Recorded data:
*** Begin section ***
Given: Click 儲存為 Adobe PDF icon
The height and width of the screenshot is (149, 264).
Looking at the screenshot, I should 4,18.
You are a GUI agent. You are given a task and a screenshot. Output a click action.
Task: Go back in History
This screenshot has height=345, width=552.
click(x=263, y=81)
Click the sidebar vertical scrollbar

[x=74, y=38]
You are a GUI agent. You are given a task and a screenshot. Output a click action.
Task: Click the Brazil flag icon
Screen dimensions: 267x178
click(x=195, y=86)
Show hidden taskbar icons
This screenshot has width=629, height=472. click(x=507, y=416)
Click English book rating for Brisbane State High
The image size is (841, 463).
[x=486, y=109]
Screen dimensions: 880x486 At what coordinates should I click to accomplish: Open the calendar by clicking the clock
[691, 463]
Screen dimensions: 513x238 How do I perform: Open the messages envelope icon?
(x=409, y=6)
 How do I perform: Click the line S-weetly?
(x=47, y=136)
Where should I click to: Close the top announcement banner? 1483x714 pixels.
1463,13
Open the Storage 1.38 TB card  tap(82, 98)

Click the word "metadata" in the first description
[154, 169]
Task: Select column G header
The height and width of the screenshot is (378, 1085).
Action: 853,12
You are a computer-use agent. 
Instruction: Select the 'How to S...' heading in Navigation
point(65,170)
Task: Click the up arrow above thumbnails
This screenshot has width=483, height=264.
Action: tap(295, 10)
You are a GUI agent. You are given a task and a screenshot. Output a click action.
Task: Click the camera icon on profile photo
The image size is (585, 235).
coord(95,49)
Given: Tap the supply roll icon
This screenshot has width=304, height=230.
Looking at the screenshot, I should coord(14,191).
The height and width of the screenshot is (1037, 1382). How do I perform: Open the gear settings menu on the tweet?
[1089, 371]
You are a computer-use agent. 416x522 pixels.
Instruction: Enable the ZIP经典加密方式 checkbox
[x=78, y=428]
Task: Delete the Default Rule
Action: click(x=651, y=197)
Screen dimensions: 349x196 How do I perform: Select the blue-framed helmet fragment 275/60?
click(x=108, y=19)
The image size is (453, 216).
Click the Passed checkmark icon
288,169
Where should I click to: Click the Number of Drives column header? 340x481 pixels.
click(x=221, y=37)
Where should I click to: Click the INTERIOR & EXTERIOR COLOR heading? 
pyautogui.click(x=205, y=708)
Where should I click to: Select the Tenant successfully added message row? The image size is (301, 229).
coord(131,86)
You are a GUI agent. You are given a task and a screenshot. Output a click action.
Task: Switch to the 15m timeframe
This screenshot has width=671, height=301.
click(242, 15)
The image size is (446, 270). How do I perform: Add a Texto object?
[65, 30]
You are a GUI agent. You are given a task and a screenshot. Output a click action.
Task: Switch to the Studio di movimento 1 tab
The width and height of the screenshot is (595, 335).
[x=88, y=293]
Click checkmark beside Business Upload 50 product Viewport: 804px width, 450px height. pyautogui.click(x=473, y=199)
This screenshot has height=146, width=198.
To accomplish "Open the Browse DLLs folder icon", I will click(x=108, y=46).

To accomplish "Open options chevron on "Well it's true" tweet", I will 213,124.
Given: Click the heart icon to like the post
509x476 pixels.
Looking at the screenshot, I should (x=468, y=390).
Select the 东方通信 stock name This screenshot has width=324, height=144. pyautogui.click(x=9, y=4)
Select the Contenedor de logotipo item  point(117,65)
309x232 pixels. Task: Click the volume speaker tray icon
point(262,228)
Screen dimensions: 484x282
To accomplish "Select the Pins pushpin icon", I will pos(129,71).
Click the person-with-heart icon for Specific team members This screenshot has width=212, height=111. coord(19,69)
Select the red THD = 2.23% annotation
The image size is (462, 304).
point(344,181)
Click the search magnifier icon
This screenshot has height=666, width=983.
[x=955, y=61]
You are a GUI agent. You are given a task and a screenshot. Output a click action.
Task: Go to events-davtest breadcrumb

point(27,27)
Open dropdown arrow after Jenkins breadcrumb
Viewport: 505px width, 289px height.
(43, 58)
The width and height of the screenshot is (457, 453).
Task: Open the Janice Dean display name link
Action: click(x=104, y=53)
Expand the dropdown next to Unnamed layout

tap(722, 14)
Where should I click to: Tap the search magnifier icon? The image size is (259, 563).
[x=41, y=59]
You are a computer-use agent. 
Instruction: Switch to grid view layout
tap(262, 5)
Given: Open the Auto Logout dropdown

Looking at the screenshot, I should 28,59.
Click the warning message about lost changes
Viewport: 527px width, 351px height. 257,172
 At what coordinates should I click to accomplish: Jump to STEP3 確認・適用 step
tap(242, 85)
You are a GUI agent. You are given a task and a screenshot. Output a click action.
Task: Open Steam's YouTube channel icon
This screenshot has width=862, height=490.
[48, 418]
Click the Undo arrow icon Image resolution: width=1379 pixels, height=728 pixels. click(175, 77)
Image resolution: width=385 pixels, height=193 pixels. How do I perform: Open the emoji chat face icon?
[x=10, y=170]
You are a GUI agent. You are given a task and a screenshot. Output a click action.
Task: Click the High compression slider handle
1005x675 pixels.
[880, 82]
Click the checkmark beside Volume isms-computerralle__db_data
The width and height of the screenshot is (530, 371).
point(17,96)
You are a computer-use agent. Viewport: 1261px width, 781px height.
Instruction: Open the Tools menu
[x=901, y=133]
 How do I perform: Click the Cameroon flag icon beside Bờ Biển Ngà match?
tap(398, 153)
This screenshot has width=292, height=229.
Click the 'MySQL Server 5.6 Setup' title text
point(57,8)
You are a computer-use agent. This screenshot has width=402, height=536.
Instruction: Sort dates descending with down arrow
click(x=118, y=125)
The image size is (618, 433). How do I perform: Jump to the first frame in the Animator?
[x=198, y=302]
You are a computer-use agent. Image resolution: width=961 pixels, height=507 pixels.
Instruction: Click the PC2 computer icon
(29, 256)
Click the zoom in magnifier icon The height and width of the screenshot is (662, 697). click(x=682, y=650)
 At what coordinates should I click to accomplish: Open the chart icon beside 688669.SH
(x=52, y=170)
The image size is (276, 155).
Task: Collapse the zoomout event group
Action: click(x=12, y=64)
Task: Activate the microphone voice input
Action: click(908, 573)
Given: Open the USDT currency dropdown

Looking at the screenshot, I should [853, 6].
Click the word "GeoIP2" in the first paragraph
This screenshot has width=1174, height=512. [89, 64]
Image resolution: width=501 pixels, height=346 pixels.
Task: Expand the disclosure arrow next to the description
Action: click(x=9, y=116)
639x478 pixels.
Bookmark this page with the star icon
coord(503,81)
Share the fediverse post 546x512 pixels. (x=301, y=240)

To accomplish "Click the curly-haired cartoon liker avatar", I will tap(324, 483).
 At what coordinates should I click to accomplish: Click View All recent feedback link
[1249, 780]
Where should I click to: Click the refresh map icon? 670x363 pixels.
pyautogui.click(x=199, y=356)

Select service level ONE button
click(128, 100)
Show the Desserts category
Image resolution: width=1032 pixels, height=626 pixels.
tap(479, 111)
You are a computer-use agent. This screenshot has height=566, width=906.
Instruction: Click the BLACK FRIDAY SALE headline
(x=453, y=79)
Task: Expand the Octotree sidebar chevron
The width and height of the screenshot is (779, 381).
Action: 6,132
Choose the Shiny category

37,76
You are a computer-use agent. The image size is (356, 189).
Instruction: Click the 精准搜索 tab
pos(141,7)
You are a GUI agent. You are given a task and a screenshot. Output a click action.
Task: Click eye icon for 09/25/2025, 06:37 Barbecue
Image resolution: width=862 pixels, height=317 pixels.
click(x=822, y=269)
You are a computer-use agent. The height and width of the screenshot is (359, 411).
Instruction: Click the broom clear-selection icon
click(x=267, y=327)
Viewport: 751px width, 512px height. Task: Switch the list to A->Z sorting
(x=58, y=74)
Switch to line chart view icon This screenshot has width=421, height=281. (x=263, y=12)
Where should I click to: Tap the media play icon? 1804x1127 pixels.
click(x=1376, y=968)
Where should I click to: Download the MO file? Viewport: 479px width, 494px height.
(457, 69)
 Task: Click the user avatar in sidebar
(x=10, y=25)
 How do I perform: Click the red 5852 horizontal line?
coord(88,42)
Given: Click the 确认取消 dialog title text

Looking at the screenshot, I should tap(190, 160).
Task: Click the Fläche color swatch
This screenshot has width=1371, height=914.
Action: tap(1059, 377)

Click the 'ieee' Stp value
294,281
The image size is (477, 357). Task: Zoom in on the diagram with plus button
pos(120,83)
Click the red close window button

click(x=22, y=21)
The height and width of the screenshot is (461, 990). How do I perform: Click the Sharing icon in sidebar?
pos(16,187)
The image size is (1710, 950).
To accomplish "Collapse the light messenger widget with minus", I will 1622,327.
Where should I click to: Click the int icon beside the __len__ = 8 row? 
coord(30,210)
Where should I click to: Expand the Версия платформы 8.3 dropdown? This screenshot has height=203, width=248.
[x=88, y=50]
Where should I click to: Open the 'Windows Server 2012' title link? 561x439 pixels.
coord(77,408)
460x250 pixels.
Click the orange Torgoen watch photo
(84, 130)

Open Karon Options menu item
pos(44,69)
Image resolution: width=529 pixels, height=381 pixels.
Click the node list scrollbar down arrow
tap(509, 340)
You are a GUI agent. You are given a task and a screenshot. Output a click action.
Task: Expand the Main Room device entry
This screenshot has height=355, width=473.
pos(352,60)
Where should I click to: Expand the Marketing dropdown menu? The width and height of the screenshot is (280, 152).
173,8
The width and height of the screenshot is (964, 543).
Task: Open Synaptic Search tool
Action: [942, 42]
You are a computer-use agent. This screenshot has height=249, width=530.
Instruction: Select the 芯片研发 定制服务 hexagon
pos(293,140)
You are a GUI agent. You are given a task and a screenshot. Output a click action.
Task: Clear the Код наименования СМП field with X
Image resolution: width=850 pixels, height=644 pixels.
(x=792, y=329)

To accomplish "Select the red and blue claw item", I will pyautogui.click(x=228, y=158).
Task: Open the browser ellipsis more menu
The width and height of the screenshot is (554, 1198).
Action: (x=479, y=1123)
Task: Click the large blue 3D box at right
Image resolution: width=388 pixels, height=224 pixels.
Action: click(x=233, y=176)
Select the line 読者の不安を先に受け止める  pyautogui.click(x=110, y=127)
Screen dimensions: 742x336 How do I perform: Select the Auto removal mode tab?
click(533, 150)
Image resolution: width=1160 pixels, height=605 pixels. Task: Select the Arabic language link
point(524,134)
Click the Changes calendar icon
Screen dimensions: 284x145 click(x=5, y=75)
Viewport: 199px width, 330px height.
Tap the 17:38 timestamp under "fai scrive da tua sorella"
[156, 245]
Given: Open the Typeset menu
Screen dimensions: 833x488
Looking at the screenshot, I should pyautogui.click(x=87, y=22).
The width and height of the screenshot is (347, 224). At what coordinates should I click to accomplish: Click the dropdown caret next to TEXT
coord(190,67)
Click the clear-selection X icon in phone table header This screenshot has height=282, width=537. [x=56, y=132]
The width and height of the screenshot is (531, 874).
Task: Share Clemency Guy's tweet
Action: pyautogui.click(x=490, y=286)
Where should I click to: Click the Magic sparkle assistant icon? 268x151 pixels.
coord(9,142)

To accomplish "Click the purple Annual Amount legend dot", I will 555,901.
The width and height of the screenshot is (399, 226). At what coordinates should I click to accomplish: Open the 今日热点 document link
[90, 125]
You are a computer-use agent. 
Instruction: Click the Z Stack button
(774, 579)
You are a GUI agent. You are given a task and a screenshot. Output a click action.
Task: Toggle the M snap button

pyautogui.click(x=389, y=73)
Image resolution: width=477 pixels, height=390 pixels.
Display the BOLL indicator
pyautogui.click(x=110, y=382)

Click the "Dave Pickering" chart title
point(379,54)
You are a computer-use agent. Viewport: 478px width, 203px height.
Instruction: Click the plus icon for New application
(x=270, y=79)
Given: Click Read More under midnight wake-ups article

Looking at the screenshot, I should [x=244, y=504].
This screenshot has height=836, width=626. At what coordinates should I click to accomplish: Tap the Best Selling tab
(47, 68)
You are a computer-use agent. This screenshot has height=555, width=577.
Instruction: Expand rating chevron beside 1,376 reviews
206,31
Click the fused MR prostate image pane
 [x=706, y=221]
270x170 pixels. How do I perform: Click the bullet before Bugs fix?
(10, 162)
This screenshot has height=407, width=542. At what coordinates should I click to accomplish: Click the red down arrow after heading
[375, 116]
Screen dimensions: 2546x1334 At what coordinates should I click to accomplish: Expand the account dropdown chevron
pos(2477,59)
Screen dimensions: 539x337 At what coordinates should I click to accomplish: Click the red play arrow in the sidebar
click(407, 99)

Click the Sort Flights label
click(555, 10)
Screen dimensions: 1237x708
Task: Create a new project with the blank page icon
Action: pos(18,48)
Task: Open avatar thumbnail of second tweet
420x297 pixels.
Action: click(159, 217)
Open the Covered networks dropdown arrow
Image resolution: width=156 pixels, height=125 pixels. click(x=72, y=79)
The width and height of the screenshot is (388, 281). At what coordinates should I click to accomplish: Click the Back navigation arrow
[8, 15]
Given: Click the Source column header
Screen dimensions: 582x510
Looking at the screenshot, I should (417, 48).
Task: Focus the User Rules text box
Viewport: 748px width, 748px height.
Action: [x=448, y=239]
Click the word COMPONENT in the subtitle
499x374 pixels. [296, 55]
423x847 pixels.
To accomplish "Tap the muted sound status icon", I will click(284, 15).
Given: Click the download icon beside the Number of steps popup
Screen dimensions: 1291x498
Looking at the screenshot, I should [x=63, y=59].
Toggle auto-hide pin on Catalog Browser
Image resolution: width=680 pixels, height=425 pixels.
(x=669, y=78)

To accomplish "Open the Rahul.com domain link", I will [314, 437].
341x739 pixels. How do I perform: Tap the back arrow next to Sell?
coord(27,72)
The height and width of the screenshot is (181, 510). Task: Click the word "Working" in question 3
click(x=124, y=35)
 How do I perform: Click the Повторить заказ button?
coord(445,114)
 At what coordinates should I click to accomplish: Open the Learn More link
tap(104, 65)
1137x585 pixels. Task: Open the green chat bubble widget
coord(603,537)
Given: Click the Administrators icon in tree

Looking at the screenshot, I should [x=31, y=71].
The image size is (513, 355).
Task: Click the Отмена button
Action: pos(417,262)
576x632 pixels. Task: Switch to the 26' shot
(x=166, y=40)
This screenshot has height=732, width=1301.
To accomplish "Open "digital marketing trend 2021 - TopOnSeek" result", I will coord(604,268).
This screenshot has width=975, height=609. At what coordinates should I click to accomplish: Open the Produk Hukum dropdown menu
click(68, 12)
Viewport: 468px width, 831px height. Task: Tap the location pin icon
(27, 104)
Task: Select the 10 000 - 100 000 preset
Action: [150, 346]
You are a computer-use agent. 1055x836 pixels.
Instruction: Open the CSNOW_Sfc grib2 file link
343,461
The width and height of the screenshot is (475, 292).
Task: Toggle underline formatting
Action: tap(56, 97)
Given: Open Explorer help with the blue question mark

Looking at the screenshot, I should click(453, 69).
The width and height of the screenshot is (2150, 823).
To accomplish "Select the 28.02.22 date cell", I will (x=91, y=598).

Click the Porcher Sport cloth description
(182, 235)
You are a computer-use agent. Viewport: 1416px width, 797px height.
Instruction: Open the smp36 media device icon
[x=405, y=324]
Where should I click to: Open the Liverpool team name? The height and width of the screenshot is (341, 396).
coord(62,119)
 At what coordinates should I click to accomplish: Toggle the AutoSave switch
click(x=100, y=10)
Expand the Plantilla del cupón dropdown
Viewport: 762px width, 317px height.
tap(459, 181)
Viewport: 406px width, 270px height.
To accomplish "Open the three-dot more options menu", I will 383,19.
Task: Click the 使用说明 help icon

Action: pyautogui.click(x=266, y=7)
*** End section ***
*Task instructions*: Above are some lines. Repeat exactly, and only, those from the line that has "Given: Open the USDT currency dropdown" through the line that has "Task: Expand the Octotree sidebar chevron".

*Finished exercise*:
Given: Open the USDT currency dropdown

Looking at the screenshot, I should [853, 6].
Click the word "GeoIP2" in the first paragraph
This screenshot has width=1174, height=512. [89, 64]
Image resolution: width=501 pixels, height=346 pixels.
Task: Expand the disclosure arrow next to the description
Action: click(x=9, y=116)
639x478 pixels.
Bookmark this page with the star icon
coord(503,81)
Share the fediverse post 546x512 pixels. (x=301, y=240)

To accomplish "Click the curly-haired cartoon liker avatar", I will tap(324, 483).
 At what coordinates should I click to accomplish: Click View All recent feedback link
[1249, 780]
Where should I click to: Click the refresh map icon? 670x363 pixels.
pyautogui.click(x=199, y=356)

Select service level ONE button
click(128, 100)
Show the Desserts category
Image resolution: width=1032 pixels, height=626 pixels.
tap(479, 111)
You are a computer-use agent. This screenshot has height=566, width=906.
Instruction: Click the BLACK FRIDAY SALE headline
(x=453, y=79)
Task: Expand the Octotree sidebar chevron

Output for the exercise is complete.